JW: In the first year of the Aspen Prize, each of the five top colleges had a really strong president who had been at the college for a decade or more. That got us wondering: How were these presidents different from others? Working with Achieving the Dream (ATD), Aspen researched the qualities of presidents whose community colleges finished in the top five of the Aspen prize process in 2011 and/or whose colleges had achieved the greatest student outcome gains among ATD presidents. We found that exceptional presidents possessed five common qualities above all others: deep commitment to student access and success, willingness to take risks, strong internal change management ability, the vision and capacity to build external partnerships, and strong fundraising ability. Yet we found that boards of trustees hiring new presidents often overlook two of those five characteristics–risk-taking and change management ability. So, yes, boards of trustees need tools that help them take a different focus when hiring, and we also need new professional development models for current and aspiring presidents to develop these key capabilities. Aspen and Achieving the Dream are working to build both of those.
 
EC: What role can the federal government play in these efforts? It seems noticeably absent from a lot of the interventions and ideas discussed.
JW: Federal financial aid programs are worth billions to community colleges every year, but the dollars flow through students, not directly to the institutions. So it’s not clear how that money can be leveraged to impact institutions.
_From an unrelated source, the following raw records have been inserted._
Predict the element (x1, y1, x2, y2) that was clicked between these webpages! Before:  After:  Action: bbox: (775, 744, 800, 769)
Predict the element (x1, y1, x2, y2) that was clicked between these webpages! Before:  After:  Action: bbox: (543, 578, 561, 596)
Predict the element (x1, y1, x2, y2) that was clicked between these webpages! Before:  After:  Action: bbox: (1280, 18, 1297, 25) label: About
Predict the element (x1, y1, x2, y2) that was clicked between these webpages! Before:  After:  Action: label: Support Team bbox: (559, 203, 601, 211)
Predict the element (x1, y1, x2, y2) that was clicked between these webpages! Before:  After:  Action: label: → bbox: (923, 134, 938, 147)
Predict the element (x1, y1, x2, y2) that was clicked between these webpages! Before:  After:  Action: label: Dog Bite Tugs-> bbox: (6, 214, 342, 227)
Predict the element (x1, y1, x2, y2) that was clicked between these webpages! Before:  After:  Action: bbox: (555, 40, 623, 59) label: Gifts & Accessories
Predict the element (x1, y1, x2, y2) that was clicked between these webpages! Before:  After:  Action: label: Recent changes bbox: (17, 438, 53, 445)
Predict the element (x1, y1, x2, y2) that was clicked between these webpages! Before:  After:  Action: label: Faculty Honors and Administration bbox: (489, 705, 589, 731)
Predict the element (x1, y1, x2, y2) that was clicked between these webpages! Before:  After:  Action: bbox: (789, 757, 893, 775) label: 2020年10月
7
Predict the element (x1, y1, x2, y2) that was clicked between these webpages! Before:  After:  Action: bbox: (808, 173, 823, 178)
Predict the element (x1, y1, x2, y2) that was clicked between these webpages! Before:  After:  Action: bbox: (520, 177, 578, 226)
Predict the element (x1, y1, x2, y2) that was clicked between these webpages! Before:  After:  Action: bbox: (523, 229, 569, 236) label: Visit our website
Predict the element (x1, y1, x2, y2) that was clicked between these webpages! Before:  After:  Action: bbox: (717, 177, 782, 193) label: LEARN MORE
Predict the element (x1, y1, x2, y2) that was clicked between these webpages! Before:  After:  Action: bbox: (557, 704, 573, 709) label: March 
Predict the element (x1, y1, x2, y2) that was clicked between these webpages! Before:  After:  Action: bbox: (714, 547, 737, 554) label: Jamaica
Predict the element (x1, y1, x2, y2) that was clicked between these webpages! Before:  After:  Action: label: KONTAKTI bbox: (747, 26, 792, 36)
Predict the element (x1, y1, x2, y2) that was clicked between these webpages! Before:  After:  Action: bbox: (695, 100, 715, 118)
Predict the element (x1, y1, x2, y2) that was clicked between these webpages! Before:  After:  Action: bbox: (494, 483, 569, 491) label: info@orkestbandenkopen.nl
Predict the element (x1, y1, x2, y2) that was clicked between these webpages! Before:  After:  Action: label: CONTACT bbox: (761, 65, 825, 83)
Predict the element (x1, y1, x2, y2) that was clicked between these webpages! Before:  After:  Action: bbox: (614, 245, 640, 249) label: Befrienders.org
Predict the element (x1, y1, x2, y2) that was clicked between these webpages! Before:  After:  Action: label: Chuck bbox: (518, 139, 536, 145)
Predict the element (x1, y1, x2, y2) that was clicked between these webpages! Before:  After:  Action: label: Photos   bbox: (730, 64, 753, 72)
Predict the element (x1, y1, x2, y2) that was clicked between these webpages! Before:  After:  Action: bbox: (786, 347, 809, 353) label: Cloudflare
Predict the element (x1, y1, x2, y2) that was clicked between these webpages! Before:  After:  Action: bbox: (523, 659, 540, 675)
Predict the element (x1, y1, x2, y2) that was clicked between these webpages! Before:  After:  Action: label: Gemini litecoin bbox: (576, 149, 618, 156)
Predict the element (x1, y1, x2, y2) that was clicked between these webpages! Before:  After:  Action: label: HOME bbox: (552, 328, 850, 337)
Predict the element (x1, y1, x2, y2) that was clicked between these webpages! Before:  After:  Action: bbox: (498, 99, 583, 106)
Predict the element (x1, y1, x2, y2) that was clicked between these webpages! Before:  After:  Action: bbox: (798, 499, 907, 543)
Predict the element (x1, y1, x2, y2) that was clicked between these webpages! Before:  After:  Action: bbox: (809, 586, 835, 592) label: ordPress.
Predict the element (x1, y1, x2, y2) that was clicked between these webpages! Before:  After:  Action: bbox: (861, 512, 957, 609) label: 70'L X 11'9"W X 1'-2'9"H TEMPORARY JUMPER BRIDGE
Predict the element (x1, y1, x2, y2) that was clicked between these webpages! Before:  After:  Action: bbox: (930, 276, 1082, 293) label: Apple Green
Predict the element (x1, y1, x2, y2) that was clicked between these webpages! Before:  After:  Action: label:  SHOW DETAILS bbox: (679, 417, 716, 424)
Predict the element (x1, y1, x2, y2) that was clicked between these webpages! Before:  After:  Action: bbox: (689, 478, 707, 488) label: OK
Perhaps that’s why so much effort is being devoted at the federal level to providing better information to students and families. While the Department of Education should continue helping students become smarter consumers, it seems unlikely that, in the increasingly complicated and diversified higher education marketplace, moving consumer decisions alone will create enough of an impetus for colleges to improve student outcomes. The Department is also trying to cut off institutional eligibility to receive student financial aid for especially poor-performing institutions, the basic idea behind the gainful employment regulations. But while this approach could force colleges to avoid or curtail the worst practices, it is unclear that it would do much to create incentives for excellent practice.
Perhaps the most important role the federal government can play in advancing community college student success is to design new competitive grant funding programs that create incentives for innovative practice tied to specific goals. Among those worth considering are improving completion among student populations who disproportionately arrive at college underprepared; increasing rates and numbers of low-income community college students who attain a bachelor’s degree; and ensuring that greater numbers of college graduates are employed with strong wages. Community colleges won’t be able to achieve those goals by acting alone. They’ll have to act in concert with other types of institutions—and that’s something to incentivize.